Miss Debrett on... Domestic Help
The days of 'below stairs', household staff,
scullery maids, skivvies and charwomen
are long gone. But large numbers of us
still employ domestic help of some kind,
be it a weekly cleaner, an occasional
gardener, an au pair, or even a live-in
nanny. In most cases we have
recourse to domestic help
because we simply do not
have time to do the tasks
ourselves - we work long
hours, travel daunting
distances, ferry our children about,
as well as packing in sport, exercise, socialising, shopping.
There just aren't enough hours in the day…
But for many of us, domestic help - while absolutely vital to our wellbeing - is seen as an embarrassment, something to apologise for. This attitude can distort our relationship with domestic employees; we tidy up the house before the cleaner arrives,
get drunk with the nanny, spend the afternoon drinking tea
with the gardener.
The whole domestic relationship is eased greatly by setting clear parameters at the outset. So, make a list of what you want your cleaner/nanny/gardener to do, and hand it over to them at the beginning. It's best to have it in writing, as it will give you a document to point to when you feel that your domestic employees are slacking.

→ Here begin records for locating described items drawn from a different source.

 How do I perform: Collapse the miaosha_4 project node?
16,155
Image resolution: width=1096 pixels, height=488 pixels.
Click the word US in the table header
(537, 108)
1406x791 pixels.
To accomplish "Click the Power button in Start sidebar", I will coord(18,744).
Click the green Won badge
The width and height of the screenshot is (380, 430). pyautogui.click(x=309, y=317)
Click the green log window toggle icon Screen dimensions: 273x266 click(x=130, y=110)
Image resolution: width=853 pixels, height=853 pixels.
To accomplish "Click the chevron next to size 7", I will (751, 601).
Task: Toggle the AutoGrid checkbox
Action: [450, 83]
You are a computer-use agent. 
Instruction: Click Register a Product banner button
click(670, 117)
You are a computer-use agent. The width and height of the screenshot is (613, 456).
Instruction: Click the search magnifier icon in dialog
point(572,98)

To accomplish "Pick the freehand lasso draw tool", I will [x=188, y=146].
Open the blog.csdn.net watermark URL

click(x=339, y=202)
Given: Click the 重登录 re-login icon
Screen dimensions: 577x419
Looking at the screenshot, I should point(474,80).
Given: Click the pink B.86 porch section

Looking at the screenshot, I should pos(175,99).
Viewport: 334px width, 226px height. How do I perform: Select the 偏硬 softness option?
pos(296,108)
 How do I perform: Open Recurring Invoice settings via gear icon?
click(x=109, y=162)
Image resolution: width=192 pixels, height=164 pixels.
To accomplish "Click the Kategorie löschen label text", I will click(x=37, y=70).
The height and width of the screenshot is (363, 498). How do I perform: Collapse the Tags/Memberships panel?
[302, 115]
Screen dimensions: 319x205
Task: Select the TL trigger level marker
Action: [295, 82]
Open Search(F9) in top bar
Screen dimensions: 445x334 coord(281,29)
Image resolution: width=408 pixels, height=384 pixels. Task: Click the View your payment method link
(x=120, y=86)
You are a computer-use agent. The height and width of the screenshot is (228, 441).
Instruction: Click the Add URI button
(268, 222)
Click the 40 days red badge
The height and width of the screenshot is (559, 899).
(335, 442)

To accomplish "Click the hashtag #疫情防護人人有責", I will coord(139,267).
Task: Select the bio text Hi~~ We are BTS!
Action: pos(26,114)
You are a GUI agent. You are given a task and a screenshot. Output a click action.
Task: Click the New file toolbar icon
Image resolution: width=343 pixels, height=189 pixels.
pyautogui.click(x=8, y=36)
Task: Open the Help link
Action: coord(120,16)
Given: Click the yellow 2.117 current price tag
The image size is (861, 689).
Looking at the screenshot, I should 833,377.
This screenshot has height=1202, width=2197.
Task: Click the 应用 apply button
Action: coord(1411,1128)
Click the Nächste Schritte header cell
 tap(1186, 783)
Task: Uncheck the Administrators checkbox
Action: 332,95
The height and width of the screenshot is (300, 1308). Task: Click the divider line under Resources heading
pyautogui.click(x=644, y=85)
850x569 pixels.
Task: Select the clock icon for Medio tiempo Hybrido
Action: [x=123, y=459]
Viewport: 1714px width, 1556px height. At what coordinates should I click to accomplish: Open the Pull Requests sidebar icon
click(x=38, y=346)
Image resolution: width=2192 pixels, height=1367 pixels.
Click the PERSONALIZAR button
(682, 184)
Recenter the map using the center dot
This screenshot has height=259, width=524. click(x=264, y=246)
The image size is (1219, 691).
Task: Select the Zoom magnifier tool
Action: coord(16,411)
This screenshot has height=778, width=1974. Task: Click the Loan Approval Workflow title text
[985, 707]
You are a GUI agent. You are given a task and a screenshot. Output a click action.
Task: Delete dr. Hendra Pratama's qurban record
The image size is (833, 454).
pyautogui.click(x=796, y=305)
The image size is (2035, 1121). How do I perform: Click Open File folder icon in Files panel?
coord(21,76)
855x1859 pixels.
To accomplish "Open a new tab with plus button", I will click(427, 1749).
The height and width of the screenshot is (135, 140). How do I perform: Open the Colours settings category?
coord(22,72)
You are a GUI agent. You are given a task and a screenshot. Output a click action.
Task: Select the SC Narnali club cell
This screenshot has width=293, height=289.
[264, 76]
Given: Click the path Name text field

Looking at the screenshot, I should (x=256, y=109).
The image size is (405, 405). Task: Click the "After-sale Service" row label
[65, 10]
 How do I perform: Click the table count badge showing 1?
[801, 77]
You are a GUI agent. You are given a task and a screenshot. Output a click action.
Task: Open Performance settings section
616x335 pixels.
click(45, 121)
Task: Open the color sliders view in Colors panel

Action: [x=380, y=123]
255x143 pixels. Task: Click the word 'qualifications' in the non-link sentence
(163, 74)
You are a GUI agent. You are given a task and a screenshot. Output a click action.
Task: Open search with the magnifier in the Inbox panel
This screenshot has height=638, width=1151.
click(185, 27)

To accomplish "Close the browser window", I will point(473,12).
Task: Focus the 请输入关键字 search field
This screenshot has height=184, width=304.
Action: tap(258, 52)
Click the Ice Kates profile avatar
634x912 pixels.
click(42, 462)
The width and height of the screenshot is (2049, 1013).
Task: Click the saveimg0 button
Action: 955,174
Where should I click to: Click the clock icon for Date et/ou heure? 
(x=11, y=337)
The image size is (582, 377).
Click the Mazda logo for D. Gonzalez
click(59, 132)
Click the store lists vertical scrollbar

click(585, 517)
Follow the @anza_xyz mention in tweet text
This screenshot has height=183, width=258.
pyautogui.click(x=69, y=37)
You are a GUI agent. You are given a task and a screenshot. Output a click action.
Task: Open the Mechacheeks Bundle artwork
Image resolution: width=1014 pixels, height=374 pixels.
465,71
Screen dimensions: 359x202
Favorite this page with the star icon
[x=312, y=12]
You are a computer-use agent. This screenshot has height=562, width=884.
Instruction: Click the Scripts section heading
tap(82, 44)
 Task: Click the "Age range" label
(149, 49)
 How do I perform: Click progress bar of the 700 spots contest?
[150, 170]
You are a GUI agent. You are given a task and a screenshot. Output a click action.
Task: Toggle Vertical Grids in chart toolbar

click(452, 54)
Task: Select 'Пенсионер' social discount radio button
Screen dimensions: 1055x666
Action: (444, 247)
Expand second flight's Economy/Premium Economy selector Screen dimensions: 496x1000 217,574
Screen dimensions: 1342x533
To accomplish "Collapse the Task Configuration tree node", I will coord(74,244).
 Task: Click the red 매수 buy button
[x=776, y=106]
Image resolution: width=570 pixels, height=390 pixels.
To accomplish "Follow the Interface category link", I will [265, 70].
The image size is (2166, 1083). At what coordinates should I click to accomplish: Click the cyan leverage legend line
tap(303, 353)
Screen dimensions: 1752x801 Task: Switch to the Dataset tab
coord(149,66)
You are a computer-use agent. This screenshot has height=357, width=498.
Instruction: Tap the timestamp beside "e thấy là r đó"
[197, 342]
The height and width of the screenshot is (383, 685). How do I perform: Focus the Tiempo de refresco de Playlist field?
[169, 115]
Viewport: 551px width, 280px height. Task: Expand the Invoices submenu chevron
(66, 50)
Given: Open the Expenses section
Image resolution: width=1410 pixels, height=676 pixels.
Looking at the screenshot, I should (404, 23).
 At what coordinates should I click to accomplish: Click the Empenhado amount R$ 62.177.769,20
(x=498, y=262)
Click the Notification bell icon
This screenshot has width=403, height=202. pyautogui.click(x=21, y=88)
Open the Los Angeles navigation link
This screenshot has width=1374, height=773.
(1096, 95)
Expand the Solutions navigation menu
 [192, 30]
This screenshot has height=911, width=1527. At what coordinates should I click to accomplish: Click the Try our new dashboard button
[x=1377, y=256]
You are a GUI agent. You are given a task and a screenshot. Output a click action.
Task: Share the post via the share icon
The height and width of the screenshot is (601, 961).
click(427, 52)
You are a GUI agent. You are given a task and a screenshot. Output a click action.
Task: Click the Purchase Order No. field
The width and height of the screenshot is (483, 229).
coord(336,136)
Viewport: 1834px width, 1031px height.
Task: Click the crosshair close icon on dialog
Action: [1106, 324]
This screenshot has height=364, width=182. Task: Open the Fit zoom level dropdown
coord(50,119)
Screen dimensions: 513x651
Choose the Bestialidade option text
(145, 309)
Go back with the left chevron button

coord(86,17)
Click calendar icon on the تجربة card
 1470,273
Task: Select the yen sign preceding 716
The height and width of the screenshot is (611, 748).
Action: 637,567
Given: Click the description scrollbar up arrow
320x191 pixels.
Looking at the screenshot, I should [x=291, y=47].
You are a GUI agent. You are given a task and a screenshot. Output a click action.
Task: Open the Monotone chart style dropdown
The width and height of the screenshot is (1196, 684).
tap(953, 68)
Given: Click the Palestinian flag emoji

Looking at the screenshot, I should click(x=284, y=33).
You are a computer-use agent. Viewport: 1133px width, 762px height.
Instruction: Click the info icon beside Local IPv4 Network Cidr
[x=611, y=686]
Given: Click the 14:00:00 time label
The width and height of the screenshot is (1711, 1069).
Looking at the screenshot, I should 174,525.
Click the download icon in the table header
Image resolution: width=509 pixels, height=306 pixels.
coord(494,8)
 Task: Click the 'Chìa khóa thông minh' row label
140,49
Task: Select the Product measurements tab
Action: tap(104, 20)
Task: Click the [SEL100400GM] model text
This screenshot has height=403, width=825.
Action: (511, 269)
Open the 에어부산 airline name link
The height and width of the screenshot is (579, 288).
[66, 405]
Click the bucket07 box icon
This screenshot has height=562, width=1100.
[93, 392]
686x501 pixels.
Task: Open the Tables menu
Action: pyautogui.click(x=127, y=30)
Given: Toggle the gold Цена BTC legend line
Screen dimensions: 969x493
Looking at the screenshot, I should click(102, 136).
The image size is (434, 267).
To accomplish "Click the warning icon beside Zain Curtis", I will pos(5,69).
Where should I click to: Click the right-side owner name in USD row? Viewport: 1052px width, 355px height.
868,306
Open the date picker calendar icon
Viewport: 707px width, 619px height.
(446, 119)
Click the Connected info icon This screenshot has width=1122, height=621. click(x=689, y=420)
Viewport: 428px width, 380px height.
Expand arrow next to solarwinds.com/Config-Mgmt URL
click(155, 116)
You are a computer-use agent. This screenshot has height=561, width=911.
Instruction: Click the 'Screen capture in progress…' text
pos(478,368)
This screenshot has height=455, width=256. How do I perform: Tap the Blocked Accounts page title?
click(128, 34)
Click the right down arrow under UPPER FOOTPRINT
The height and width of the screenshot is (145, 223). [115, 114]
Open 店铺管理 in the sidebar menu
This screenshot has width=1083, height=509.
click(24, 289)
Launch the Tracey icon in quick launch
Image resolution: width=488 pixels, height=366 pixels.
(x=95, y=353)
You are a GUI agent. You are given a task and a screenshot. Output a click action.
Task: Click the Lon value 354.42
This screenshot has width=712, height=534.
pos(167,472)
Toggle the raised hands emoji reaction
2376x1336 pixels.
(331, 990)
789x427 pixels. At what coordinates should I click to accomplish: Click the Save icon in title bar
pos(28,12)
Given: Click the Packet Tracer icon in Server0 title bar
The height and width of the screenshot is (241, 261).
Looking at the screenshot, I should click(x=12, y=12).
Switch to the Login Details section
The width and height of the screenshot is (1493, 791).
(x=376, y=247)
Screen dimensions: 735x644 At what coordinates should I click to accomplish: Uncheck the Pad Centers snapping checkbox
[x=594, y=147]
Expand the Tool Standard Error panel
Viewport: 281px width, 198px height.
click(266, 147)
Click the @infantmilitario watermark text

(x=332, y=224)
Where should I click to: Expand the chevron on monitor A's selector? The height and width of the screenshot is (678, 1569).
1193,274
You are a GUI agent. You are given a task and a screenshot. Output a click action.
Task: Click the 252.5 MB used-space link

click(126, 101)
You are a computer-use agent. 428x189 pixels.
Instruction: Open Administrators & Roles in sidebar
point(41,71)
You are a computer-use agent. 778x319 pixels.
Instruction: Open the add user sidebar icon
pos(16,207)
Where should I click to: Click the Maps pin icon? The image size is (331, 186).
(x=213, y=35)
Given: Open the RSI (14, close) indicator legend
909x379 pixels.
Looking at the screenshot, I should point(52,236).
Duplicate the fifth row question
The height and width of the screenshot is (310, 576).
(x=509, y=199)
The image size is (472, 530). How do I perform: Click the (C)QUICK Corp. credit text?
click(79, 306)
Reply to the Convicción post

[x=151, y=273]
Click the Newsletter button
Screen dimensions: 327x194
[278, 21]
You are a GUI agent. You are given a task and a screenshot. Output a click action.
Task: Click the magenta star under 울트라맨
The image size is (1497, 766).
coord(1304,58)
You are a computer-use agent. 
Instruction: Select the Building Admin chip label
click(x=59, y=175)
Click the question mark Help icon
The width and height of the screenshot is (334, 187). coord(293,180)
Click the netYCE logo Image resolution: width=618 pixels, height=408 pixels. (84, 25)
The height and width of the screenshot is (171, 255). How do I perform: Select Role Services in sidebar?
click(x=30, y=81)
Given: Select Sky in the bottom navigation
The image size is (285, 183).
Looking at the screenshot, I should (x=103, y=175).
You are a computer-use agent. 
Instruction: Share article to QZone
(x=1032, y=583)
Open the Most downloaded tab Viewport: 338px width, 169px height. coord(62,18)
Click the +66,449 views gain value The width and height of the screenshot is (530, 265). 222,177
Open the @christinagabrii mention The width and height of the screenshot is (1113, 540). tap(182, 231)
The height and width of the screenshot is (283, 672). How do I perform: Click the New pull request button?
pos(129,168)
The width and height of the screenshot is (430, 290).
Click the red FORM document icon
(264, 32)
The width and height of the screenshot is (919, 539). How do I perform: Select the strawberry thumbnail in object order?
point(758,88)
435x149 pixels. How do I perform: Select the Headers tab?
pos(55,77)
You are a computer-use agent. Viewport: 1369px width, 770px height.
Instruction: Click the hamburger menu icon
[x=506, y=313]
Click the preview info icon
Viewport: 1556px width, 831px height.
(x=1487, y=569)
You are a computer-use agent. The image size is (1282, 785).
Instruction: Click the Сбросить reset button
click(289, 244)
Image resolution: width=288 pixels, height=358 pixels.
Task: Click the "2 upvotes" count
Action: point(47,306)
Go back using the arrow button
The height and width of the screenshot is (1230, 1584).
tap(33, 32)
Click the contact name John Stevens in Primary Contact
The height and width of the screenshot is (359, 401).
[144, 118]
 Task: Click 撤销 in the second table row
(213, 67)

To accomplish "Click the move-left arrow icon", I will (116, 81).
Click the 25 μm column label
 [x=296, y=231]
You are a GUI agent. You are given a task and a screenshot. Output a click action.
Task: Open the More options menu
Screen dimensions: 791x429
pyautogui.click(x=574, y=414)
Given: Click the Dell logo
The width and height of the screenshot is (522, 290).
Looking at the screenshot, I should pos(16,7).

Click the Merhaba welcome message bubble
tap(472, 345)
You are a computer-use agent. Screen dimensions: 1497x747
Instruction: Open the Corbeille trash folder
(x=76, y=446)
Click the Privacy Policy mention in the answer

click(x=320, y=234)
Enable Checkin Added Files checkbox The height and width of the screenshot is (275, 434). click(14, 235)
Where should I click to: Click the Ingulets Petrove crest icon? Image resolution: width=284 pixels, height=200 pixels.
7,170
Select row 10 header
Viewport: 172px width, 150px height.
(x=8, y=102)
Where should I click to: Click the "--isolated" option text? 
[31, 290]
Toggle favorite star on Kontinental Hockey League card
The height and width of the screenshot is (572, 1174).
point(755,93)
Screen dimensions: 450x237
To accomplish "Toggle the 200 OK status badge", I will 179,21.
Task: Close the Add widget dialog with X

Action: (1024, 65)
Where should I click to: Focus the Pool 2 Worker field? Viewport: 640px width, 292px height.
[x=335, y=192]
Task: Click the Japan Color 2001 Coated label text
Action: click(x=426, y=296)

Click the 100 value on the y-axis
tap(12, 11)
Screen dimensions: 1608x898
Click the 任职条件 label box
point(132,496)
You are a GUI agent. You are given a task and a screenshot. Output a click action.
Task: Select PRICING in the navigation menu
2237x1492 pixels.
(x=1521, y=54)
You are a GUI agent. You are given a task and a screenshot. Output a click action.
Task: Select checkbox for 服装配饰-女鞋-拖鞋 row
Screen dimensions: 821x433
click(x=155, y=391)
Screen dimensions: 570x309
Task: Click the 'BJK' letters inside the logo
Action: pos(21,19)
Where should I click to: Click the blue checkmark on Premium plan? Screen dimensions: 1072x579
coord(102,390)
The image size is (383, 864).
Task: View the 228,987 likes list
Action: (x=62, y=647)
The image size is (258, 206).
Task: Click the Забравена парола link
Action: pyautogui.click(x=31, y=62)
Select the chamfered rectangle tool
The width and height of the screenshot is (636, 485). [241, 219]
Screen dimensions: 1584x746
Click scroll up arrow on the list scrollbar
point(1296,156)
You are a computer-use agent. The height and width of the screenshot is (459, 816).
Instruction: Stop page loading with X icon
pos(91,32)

It will also give them a very useful comeback if you begin (as many of us do) to subtly move the goalposts, asking them to take on more and more extra tasks. If you do start to pile on the extra duties, offer more money (or take other tasks off the list). Failure to do will cause untold resentment, and will very probably lead to the swift demise of your relationship.
Be friendly and accommodating, and behave in a civilised manner towards your employees. This means offering cups of tea and coffee and, if there's time, joining them for a break and a gossip. But don't let the socialising get out of hand. When you've only got someone's services for a couple of hours, an hour-long 'feet up' session doesn't make much sense.
Pay promptly, tip at Christmas, and try and keep out of the way when work is being done. Keep communicating and don't let resentments or criticisms simmer. Above all, remember that a competent domestic employee is a priceless asset. So don't apologise, just be very grateful for your good luck…
Miss Debrett's Top Tips
- Employing domestic help isn't something you have to apologise for.
- Set out the requirements at the start, preferably in writing, and don't move the goalposts.
- Be friendly and sociable, but don't let the conviviality get out of hand - you'll waste valuable hours of your employee's time.